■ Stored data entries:
════════
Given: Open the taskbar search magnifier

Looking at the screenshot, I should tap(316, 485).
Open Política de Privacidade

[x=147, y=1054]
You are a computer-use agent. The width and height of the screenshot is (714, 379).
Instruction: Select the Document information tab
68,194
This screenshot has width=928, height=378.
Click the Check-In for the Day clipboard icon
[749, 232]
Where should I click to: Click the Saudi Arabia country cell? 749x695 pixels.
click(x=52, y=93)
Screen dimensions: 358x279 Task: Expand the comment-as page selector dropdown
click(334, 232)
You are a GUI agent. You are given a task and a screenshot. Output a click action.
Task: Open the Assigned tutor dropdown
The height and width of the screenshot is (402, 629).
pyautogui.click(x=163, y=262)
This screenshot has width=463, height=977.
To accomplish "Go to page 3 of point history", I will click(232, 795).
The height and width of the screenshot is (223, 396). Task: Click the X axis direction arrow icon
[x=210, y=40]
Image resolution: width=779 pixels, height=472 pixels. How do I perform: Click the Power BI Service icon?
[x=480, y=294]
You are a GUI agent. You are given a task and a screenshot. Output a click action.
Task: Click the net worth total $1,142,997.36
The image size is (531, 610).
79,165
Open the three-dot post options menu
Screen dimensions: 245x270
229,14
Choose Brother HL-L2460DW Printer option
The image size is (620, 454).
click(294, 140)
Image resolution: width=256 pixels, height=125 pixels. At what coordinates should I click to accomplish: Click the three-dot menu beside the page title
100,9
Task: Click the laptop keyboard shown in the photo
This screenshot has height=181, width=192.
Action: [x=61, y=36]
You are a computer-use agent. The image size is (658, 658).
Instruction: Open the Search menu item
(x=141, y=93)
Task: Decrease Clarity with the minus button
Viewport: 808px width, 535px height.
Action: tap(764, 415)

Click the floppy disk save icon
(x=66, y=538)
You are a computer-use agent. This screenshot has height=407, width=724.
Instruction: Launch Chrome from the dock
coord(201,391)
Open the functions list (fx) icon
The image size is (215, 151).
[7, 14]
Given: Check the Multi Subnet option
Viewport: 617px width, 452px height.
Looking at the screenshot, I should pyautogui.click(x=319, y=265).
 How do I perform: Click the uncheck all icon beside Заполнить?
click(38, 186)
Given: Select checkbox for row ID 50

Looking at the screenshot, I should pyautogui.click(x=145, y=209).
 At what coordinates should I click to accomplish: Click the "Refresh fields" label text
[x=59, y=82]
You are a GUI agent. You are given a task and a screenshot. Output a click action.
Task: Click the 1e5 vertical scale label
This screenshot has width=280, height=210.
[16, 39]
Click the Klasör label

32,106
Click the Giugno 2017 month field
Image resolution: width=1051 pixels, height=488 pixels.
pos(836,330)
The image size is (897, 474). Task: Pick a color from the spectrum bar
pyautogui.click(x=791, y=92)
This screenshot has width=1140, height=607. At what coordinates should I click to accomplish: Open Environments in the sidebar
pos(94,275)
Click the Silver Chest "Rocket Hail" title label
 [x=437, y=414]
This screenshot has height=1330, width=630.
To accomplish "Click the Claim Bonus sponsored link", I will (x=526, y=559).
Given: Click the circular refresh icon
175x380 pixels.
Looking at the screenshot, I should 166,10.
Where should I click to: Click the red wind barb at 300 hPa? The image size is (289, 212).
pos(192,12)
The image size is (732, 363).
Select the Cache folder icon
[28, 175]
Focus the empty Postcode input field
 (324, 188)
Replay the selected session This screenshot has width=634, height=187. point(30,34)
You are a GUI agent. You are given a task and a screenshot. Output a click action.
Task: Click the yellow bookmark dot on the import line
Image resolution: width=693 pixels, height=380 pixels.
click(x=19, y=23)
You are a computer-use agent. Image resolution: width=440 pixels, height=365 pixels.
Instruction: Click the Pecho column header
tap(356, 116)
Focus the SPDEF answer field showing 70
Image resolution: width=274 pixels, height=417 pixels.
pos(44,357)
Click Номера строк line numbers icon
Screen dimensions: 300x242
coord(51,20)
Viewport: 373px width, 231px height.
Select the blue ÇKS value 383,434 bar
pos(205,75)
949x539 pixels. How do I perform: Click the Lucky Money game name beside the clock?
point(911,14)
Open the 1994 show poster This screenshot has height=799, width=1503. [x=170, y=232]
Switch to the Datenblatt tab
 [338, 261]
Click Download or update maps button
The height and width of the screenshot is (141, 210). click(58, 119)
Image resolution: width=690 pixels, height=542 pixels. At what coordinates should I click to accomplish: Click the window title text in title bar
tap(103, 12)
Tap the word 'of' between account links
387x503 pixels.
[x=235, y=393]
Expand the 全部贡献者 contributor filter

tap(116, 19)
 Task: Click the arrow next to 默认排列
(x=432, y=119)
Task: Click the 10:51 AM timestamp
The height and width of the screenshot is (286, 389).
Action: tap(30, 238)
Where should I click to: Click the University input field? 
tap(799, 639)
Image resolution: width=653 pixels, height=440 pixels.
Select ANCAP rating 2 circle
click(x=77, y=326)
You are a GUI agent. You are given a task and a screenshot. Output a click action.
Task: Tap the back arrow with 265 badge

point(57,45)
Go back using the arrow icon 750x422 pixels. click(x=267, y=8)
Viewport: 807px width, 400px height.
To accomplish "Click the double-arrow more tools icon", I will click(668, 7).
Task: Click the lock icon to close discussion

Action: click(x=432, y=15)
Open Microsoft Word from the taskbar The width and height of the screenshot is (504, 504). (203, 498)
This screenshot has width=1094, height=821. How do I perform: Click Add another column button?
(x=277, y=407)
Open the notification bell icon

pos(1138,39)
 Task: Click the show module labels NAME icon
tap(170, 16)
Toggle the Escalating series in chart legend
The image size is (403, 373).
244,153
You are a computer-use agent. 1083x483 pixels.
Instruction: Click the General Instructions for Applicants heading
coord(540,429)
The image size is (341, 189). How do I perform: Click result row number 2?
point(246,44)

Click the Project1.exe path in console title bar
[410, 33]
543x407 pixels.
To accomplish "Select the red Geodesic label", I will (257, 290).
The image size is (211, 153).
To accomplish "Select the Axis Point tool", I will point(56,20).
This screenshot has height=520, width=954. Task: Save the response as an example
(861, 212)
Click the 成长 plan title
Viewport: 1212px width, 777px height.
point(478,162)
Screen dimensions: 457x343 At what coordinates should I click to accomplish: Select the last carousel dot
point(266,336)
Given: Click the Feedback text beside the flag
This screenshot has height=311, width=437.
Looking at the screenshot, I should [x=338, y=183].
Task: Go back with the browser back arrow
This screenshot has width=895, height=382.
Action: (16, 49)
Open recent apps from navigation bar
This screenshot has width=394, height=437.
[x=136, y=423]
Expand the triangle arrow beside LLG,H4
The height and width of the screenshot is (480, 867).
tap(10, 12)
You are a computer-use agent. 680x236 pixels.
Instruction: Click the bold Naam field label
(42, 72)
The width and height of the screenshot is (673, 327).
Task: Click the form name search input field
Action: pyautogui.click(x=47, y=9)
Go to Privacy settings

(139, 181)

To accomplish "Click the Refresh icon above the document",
════════
■ Instructions to follow:
For each line in the data that contains the string "computer", give a copy of that line.

■ Output for this exercise:
You are a computer-use agent. The width and height of the screenshot is (714, 379).
You are a computer-use agent. The image size is (658, 658).
You are a computer-use agent. This screenshot has height=407, width=724.
You are a computer-use agent. Image resolution: width=440 pixels, height=365 pixels.
You are a computer-use agent. 1083x483 pixels.
You are a computer-use agent. 680x236 pixels.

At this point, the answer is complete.